Could you set down exactly the lines in the records below between the line holding "Select the Desktop" and the line holding "Task: Focus the 호스트명 field in HOST 추가", inclusive?

* [Source data]:
--*--

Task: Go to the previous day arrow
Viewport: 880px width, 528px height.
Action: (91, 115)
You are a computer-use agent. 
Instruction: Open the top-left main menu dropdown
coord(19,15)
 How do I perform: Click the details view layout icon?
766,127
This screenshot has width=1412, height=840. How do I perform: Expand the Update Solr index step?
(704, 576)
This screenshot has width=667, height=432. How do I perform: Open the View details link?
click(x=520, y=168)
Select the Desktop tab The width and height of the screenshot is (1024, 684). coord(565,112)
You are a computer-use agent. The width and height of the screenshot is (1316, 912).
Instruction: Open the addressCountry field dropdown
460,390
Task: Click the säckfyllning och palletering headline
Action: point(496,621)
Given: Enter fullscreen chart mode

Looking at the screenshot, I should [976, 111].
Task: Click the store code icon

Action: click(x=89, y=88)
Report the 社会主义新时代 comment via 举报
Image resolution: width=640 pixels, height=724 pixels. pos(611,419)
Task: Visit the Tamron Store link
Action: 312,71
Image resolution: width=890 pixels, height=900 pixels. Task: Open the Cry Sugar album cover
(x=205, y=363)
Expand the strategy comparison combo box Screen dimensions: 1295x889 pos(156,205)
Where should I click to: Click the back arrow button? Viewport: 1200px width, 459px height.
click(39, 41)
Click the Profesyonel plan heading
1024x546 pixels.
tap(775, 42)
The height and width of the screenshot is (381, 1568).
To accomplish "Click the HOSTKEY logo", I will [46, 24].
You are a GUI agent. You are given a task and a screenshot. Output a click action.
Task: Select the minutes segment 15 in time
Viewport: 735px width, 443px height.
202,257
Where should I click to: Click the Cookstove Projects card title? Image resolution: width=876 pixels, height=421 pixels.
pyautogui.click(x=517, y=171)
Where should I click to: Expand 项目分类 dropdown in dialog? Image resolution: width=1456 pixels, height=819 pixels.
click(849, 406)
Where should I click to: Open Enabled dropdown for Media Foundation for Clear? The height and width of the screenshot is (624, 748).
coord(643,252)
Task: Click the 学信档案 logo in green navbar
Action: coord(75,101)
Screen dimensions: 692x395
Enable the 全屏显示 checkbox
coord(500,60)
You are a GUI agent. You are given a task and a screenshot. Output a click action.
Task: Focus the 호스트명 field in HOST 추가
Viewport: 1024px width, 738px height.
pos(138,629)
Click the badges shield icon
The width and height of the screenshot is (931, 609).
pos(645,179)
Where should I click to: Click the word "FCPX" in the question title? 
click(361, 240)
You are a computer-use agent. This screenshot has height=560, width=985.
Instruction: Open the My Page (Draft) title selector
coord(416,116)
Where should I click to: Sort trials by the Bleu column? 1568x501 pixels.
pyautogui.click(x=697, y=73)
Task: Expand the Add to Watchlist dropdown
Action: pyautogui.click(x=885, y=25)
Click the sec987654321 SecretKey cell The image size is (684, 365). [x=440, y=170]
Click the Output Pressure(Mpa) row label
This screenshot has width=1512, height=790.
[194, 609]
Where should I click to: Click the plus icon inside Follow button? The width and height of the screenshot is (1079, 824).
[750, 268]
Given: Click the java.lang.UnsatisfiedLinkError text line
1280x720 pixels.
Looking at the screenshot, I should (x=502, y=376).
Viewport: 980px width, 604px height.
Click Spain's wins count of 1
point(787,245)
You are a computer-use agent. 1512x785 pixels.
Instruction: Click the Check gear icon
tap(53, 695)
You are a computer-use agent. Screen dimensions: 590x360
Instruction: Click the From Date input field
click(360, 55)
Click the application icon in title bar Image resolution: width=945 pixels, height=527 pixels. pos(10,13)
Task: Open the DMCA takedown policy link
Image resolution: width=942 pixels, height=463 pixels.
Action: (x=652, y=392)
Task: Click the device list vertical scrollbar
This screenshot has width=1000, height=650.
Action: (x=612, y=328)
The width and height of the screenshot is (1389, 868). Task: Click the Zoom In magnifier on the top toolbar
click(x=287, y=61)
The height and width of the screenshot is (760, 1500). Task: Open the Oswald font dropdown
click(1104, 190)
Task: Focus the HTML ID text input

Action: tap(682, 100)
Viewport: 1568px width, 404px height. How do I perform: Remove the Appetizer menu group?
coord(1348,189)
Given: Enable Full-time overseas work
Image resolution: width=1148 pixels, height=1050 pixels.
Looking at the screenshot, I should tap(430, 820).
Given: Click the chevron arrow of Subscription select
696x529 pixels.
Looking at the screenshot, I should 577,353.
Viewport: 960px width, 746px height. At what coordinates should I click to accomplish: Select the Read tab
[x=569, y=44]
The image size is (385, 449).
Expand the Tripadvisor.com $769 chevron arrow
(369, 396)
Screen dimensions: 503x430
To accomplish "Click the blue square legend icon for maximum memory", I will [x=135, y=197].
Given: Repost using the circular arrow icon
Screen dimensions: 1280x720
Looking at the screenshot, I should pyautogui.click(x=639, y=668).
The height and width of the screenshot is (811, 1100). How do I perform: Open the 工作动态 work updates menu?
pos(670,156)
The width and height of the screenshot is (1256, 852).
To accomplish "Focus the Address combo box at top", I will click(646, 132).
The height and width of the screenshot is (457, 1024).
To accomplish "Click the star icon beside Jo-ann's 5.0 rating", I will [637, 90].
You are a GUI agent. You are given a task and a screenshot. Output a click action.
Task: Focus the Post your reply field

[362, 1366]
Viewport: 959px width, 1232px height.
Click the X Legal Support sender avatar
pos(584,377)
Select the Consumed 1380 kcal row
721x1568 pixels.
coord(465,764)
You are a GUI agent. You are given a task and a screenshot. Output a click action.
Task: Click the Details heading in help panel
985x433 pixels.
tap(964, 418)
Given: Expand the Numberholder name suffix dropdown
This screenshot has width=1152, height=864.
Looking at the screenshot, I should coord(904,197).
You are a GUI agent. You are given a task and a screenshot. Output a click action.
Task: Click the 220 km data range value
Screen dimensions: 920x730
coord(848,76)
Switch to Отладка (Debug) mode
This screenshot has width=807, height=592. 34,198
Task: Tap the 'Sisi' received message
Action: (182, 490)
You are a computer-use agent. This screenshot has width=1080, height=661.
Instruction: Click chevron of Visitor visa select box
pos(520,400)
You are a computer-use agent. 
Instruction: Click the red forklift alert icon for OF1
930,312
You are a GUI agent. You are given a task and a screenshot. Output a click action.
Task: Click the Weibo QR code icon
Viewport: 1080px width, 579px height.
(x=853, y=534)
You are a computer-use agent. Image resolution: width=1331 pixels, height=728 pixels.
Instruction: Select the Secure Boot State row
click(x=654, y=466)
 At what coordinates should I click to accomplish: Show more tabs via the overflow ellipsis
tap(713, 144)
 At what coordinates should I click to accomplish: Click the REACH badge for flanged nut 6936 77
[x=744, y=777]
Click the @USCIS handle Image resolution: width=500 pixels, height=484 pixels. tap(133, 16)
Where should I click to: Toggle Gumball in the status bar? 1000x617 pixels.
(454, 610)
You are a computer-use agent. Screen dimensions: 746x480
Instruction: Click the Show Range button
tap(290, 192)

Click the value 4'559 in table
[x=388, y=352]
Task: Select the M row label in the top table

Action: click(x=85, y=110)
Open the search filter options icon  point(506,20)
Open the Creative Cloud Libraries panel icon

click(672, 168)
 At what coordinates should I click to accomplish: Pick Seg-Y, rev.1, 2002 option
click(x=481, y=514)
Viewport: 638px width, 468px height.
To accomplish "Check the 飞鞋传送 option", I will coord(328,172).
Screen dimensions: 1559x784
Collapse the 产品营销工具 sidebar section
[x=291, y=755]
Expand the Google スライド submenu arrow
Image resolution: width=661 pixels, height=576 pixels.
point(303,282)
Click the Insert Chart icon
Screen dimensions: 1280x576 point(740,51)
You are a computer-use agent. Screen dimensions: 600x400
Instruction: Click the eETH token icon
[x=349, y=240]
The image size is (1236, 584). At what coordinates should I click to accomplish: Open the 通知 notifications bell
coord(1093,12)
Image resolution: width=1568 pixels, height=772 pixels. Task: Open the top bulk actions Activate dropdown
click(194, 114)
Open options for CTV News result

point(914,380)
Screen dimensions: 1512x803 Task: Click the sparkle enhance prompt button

--*--

* [ANSWER SPACE]:
Select the Desktop tab The width and height of the screenshot is (1024, 684). coord(565,112)
You are a computer-use agent. The width and height of the screenshot is (1316, 912).
Instruction: Open the addressCountry field dropdown
460,390
Task: Click the säckfyllning och palletering headline
Action: point(496,621)
Given: Enter fullscreen chart mode

Looking at the screenshot, I should [976, 111].
Task: Click the store code icon

Action: click(x=89, y=88)
Report the 社会主义新时代 comment via 举报
Image resolution: width=640 pixels, height=724 pixels. pos(611,419)
Task: Visit the Tamron Store link
Action: 312,71
Image resolution: width=890 pixels, height=900 pixels. Task: Open the Cry Sugar album cover
(x=205, y=363)
Expand the strategy comparison combo box Screen dimensions: 1295x889 pos(156,205)
Where should I click to: Click the back arrow button? Viewport: 1200px width, 459px height.
click(39, 41)
Click the Profesyonel plan heading
1024x546 pixels.
tap(775, 42)
The height and width of the screenshot is (381, 1568).
To accomplish "Click the HOSTKEY logo", I will [46, 24].
You are a GUI agent. You are given a task and a screenshot. Output a click action.
Task: Select the minutes segment 15 in time
Viewport: 735px width, 443px height.
202,257
Where should I click to: Click the Cookstove Projects card title? Image resolution: width=876 pixels, height=421 pixels.
pyautogui.click(x=517, y=171)
Where should I click to: Expand 项目分类 dropdown in dialog? Image resolution: width=1456 pixels, height=819 pixels.
click(849, 406)
Where should I click to: Open Enabled dropdown for Media Foundation for Clear? The height and width of the screenshot is (624, 748).
coord(643,252)
Task: Click the 学信档案 logo in green navbar
Action: coord(75,101)
Screen dimensions: 692x395
Enable the 全屏显示 checkbox
coord(500,60)
You are a GUI agent. You are given a task and a screenshot. Output a click action.
Task: Focus the 호스트명 field in HOST 추가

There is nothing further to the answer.